Egypt will ban rice exports from April 4 in order to preserve stocks for the local market and to combat rising prices, Trade Minister Tarek Kabil said in a statement on Thursday.
Egypt lifted a previous ban on the crop last October due to an expected surplus and imposed an export tariff of 2,000 Egyptian pounds ($255.43) a tonne, but that decision is set to expire on April 3.
The North African country produced 3.75 million tonnes of rice in the 2015 season and carried over 700,000 tonnes from 2014. With consumption at 3.3 million tonnes, that leaves a surplus of more than 1 million tonnes.
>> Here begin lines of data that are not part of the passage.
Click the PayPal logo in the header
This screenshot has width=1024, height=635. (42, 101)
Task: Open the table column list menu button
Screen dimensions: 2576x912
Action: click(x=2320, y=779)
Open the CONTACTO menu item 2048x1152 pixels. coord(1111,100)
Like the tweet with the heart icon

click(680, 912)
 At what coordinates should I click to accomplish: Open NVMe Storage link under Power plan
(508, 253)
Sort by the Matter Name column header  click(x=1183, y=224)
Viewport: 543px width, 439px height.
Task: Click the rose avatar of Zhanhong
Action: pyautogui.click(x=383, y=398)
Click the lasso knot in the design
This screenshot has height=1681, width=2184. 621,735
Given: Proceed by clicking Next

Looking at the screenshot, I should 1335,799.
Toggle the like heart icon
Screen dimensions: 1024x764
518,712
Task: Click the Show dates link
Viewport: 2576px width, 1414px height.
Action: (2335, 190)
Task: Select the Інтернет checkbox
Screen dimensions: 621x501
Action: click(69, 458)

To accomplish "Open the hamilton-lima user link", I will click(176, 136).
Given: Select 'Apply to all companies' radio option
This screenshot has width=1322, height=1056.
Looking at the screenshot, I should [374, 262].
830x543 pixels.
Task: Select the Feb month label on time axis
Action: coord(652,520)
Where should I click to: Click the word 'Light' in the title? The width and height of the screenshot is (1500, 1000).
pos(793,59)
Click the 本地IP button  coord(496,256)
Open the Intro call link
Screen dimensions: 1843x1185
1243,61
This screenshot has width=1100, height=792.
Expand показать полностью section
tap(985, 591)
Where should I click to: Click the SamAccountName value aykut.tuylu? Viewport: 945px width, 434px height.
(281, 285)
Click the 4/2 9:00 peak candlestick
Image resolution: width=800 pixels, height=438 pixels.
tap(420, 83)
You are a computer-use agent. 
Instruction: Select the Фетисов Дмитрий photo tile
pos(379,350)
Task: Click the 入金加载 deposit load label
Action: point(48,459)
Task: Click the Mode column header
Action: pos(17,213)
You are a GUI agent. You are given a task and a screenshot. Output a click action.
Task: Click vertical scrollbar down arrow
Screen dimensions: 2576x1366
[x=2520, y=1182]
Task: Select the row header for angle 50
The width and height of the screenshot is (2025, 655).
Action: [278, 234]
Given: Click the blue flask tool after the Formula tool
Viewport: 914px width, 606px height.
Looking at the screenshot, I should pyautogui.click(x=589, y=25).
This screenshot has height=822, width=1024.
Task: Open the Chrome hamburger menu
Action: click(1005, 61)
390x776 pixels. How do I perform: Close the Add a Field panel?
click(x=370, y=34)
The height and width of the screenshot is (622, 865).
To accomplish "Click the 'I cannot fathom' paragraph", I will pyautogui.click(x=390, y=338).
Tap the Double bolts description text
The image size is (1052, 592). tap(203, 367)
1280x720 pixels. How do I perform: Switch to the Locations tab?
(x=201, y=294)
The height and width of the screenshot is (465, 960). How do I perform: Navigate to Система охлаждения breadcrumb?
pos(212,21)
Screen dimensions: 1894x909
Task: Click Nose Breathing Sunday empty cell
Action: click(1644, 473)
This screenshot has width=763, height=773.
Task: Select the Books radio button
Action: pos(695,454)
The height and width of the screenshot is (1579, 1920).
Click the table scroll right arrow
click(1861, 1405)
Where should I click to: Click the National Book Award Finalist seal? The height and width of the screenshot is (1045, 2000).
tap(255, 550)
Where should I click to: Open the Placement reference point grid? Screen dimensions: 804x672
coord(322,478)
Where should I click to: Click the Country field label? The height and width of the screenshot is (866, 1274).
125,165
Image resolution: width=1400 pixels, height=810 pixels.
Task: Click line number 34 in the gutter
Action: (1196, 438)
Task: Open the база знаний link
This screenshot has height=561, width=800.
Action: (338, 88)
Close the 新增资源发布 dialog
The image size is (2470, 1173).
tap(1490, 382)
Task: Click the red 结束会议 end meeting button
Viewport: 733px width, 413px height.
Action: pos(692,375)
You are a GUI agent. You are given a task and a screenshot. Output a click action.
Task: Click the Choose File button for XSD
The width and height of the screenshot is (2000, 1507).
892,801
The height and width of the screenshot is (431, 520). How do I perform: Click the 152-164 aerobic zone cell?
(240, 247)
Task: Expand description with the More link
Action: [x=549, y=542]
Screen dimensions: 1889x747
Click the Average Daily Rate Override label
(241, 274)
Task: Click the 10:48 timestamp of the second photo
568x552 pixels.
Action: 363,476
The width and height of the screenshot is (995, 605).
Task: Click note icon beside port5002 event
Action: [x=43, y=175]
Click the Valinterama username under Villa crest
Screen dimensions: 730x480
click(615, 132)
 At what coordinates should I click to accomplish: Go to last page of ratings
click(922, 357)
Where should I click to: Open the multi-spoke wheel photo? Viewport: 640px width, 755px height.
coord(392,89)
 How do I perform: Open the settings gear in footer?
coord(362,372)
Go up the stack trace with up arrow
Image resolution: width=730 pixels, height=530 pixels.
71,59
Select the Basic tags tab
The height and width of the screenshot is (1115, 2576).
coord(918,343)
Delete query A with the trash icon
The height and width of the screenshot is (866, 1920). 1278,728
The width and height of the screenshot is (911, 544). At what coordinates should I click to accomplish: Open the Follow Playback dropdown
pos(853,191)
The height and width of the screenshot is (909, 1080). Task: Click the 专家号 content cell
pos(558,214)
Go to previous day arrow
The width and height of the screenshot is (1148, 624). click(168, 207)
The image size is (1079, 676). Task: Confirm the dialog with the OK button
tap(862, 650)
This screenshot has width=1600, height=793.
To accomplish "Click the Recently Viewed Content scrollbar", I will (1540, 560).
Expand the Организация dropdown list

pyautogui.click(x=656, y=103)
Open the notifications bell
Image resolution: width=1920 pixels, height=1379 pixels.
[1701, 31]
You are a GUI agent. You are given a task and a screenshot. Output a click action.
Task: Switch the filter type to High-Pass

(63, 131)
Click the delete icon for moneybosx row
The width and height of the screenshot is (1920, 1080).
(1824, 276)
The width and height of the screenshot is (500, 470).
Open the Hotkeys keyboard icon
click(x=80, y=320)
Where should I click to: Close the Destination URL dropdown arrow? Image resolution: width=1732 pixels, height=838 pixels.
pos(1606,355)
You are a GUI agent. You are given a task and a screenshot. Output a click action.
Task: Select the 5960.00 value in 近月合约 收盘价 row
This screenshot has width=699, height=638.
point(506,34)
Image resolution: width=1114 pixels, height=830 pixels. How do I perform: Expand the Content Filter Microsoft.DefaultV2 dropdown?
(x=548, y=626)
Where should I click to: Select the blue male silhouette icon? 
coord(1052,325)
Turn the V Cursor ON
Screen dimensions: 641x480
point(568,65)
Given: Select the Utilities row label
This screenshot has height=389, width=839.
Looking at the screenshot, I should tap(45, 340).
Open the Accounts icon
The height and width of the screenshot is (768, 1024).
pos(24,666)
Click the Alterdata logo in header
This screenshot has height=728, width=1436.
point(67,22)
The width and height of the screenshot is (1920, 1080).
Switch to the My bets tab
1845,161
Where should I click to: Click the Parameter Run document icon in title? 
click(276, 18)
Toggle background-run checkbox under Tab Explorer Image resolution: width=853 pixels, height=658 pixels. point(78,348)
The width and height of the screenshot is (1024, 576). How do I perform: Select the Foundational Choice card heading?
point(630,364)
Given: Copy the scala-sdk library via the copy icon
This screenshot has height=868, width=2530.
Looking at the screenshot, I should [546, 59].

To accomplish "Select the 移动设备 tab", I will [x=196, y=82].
But the government's failure to stockpile rice earlier in the season has left it at the mercy of traders, who are unwilling to sell to the state and choosing to stockpile instead as domestic prices of rice are rising daily.
The stockpiling has helped lift the price the government pays for rice by about 50 per cent in recent months.
Egypt's state grain buyer GASC has tried twice in recent months to hold tenders for importing rice, but has had to cancel each time after low turnout and to give suppliers time to complete necessary paperwork.
A third tender is set for Saturday.
Egypt first imposed a ban on exports in 2008 saying it needed to save rice for local consumption and wanted to discourage rice farmers from growing the crop to save water.